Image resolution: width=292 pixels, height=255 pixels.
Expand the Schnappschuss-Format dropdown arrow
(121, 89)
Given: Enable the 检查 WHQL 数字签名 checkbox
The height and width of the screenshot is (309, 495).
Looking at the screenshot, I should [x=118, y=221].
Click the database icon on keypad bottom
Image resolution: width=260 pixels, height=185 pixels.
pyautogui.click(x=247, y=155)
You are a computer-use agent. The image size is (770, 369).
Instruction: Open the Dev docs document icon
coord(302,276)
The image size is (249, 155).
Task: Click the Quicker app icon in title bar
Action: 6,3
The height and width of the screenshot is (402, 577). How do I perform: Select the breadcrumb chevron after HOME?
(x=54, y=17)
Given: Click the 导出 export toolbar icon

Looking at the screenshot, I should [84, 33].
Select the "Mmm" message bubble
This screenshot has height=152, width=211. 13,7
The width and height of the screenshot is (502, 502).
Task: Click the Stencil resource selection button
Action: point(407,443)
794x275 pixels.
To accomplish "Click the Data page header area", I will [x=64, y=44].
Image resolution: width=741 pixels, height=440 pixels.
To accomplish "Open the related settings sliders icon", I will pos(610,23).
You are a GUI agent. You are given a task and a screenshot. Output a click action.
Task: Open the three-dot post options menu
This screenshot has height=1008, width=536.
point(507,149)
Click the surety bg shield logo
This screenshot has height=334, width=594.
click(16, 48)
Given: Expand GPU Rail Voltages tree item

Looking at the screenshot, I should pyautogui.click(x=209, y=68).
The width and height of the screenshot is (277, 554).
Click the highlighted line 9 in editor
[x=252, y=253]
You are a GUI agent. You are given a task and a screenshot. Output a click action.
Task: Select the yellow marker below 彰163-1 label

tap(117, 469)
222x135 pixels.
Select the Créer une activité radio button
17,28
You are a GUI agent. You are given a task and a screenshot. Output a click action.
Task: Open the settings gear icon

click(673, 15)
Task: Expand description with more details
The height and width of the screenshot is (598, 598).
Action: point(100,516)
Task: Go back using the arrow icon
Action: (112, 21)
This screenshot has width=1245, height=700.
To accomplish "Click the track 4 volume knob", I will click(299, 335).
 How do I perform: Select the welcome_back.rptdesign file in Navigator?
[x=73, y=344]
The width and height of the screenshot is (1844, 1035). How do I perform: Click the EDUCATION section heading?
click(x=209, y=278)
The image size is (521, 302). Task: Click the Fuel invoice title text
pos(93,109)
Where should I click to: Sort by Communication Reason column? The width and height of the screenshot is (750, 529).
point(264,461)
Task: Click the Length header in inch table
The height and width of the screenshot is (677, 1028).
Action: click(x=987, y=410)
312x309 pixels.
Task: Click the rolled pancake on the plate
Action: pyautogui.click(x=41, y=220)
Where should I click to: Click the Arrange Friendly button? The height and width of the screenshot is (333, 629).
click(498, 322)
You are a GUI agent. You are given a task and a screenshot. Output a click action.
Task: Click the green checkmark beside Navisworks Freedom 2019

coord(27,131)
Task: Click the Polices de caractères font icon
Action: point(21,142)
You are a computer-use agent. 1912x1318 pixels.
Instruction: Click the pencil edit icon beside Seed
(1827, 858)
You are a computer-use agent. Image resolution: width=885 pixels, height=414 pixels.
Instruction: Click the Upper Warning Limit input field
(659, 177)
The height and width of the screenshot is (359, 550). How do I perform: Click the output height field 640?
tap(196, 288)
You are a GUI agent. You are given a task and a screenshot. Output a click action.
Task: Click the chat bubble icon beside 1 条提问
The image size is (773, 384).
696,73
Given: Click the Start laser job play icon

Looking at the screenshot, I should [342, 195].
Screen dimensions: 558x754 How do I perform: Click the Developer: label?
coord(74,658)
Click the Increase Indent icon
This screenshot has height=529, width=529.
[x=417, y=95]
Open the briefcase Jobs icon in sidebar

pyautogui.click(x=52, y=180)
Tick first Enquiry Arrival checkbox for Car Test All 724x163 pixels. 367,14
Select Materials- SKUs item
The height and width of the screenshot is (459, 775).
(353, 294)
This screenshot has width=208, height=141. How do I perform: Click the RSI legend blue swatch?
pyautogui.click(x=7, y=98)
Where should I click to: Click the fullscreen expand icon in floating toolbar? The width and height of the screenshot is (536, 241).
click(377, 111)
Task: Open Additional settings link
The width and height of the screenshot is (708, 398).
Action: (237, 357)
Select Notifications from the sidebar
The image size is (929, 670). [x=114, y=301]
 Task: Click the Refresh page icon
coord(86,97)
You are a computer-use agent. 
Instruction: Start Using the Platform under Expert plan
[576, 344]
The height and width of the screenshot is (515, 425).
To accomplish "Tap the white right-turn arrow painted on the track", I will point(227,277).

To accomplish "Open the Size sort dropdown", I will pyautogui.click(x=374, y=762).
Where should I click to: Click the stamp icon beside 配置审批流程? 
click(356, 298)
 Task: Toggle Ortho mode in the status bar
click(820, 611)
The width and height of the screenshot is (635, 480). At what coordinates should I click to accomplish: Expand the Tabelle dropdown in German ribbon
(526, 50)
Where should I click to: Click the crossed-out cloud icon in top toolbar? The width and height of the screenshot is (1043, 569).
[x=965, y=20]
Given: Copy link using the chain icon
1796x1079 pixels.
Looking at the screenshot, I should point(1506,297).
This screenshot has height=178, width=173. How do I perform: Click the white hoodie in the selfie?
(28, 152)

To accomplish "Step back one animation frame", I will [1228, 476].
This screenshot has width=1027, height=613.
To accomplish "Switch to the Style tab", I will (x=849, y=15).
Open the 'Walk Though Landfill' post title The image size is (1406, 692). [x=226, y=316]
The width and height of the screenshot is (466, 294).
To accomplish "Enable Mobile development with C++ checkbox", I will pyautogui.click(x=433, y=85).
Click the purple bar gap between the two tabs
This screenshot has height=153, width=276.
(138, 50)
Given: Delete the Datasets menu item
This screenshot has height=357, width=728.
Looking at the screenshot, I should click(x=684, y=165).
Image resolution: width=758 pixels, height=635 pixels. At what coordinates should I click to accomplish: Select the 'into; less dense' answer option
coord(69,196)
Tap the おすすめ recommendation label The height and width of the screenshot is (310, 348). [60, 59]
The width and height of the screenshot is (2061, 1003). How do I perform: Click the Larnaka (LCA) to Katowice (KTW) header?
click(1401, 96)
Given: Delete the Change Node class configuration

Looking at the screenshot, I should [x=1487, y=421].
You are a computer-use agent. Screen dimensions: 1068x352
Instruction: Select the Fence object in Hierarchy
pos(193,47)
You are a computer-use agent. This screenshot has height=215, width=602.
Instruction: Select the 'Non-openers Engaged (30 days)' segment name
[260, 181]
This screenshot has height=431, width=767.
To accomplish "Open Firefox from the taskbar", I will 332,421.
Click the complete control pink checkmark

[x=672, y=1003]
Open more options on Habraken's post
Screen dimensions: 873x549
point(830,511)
= = = =
### SHORT EXERCISE
Rewrite all of the material above, replacing every occurrence of "GUI agent" with "desktop assistant" and keeping everything else the same.

### RESPONSE
Image resolution: width=292 pixels, height=255 pixels.
Expand the Schnappschuss-Format dropdown arrow
(121, 89)
Given: Enable the 检查 WHQL 数字签名 checkbox
The height and width of the screenshot is (309, 495).
Looking at the screenshot, I should [x=118, y=221].
Click the database icon on keypad bottom
Image resolution: width=260 pixels, height=185 pixels.
pyautogui.click(x=247, y=155)
You are a computer-use agent. The image size is (770, 369).
Instruction: Open the Dev docs document icon
coord(302,276)
The image size is (249, 155).
Task: Click the Quicker app icon in title bar
Action: 6,3
The height and width of the screenshot is (402, 577). How do I perform: Select the breadcrumb chevron after HOME?
(x=54, y=17)
Given: Click the 导出 export toolbar icon

Looking at the screenshot, I should [84, 33].
Select the "Mmm" message bubble
This screenshot has height=152, width=211. 13,7
The width and height of the screenshot is (502, 502).
Task: Click the Stencil resource selection button
Action: point(407,443)
794x275 pixels.
To accomplish "Click the Data page header area", I will [x=64, y=44].
Image resolution: width=741 pixels, height=440 pixels.
To accomplish "Open the related settings sliders icon", I will pos(610,23).
You are a desktop assistant. You are given a task and a screenshot. Output a click action.
Task: Open the three-dot post options menu
This screenshot has height=1008, width=536.
point(507,149)
Click the surety bg shield logo
This screenshot has height=334, width=594.
click(16, 48)
Given: Expand GPU Rail Voltages tree item

Looking at the screenshot, I should pyautogui.click(x=209, y=68).
The width and height of the screenshot is (277, 554).
Click the highlighted line 9 in editor
[x=252, y=253]
You are a desktop assistant. You are given a task and a screenshot. Output a click action.
Task: Select the yellow marker below 彰163-1 label

tap(117, 469)
222x135 pixels.
Select the Créer une activité radio button
17,28
You are a desktop assistant. You are given a task and a screenshot. Output a click action.
Task: Open the settings gear icon

click(673, 15)
Task: Expand description with more details
The height and width of the screenshot is (598, 598).
Action: point(100,516)
Task: Go back using the arrow icon
Action: (112, 21)
This screenshot has width=1245, height=700.
To accomplish "Click the track 4 volume knob", I will click(299, 335).
 How do I perform: Select the welcome_back.rptdesign file in Navigator?
[x=73, y=344]
The width and height of the screenshot is (1844, 1035). How do I perform: Click the EDUCATION section heading?
click(x=209, y=278)
The image size is (521, 302). Task: Click the Fuel invoice title text
pos(93,109)
Where should I click to: Sort by Communication Reason column? The width and height of the screenshot is (750, 529).
point(264,461)
Task: Click the Length header in inch table
The height and width of the screenshot is (677, 1028).
Action: click(x=987, y=410)
312x309 pixels.
Task: Click the rolled pancake on the plate
Action: pyautogui.click(x=41, y=220)
Where should I click to: Click the Arrange Friendly button? The height and width of the screenshot is (333, 629).
click(498, 322)
You are a desktop assistant. You are given a task and a screenshot. Output a click action.
Task: Click the green checkmark beside Navisworks Freedom 2019

coord(27,131)
Task: Click the Polices de caractères font icon
Action: point(21,142)
You are a computer-use agent. 1912x1318 pixels.
Instruction: Click the pencil edit icon beside Seed
(1827, 858)
You are a computer-use agent. Image resolution: width=885 pixels, height=414 pixels.
Instruction: Click the Upper Warning Limit input field
(659, 177)
The height and width of the screenshot is (359, 550). How do I perform: Click the output height field 640?
tap(196, 288)
You are a desktop assistant. You are given a task and a screenshot. Output a click action.
Task: Click the chat bubble icon beside 1 条提问
The image size is (773, 384).
696,73
Given: Click the Start laser job play icon

Looking at the screenshot, I should [342, 195].
Screen dimensions: 558x754 How do I perform: Click the Developer: label?
coord(74,658)
Click the Increase Indent icon
This screenshot has height=529, width=529.
[x=417, y=95]
Open the briefcase Jobs icon in sidebar

pyautogui.click(x=52, y=180)
Tick first Enquiry Arrival checkbox for Car Test All 724x163 pixels. 367,14
Select Materials- SKUs item
The height and width of the screenshot is (459, 775).
(353, 294)
This screenshot has width=208, height=141. How do I perform: Click the RSI legend blue swatch?
pyautogui.click(x=7, y=98)
Where should I click to: Click the fullscreen expand icon in floating toolbar? The width and height of the screenshot is (536, 241).
click(377, 111)
Task: Open Additional settings link
The width and height of the screenshot is (708, 398).
Action: (237, 357)
Select Notifications from the sidebar
The image size is (929, 670). [x=114, y=301]
 Task: Click the Refresh page icon
coord(86,97)
You are a computer-use agent. 
Instruction: Start Using the Platform under Expert plan
[576, 344]
The height and width of the screenshot is (515, 425).
To accomplish "Tap the white right-turn arrow painted on the track", I will point(227,277).

To accomplish "Open the Size sort dropdown", I will pyautogui.click(x=374, y=762).
Where should I click to: Click the stamp icon beside 配置审批流程? 
click(356, 298)
 Task: Toggle Ortho mode in the status bar
click(820, 611)
The width and height of the screenshot is (635, 480). At what coordinates should I click to accomplish: Expand the Tabelle dropdown in German ribbon
(526, 50)
Where should I click to: Click the crossed-out cloud icon in top toolbar? The width and height of the screenshot is (1043, 569).
[x=965, y=20]
Given: Copy link using the chain icon
1796x1079 pixels.
Looking at the screenshot, I should point(1506,297).
This screenshot has height=178, width=173. How do I perform: Click the white hoodie in the selfie?
(28, 152)

To accomplish "Step back one animation frame", I will [1228, 476].
This screenshot has width=1027, height=613.
To accomplish "Switch to the Style tab", I will (x=849, y=15).
Open the 'Walk Though Landfill' post title The image size is (1406, 692). [x=226, y=316]
The width and height of the screenshot is (466, 294).
To accomplish "Enable Mobile development with C++ checkbox", I will pyautogui.click(x=433, y=85).
Click the purple bar gap between the two tabs
This screenshot has height=153, width=276.
(138, 50)
Given: Delete the Datasets menu item
This screenshot has height=357, width=728.
Looking at the screenshot, I should click(x=684, y=165).
Image resolution: width=758 pixels, height=635 pixels. At what coordinates should I click to accomplish: Select the 'into; less dense' answer option
coord(69,196)
Tap the おすすめ recommendation label The height and width of the screenshot is (310, 348). [60, 59]
The width and height of the screenshot is (2061, 1003). How do I perform: Click the Larnaka (LCA) to Katowice (KTW) header?
click(1401, 96)
Given: Delete the Change Node class configuration

Looking at the screenshot, I should [x=1487, y=421].
You are a computer-use agent. Screen dimensions: 1068x352
Instruction: Select the Fence object in Hierarchy
pos(193,47)
You are a computer-use agent. This screenshot has height=215, width=602.
Instruction: Select the 'Non-openers Engaged (30 days)' segment name
[260, 181]
This screenshot has height=431, width=767.
To accomplish "Open Firefox from the taskbar", I will 332,421.
Click the complete control pink checkmark

[x=672, y=1003]
Open more options on Habraken's post
Screen dimensions: 873x549
point(830,511)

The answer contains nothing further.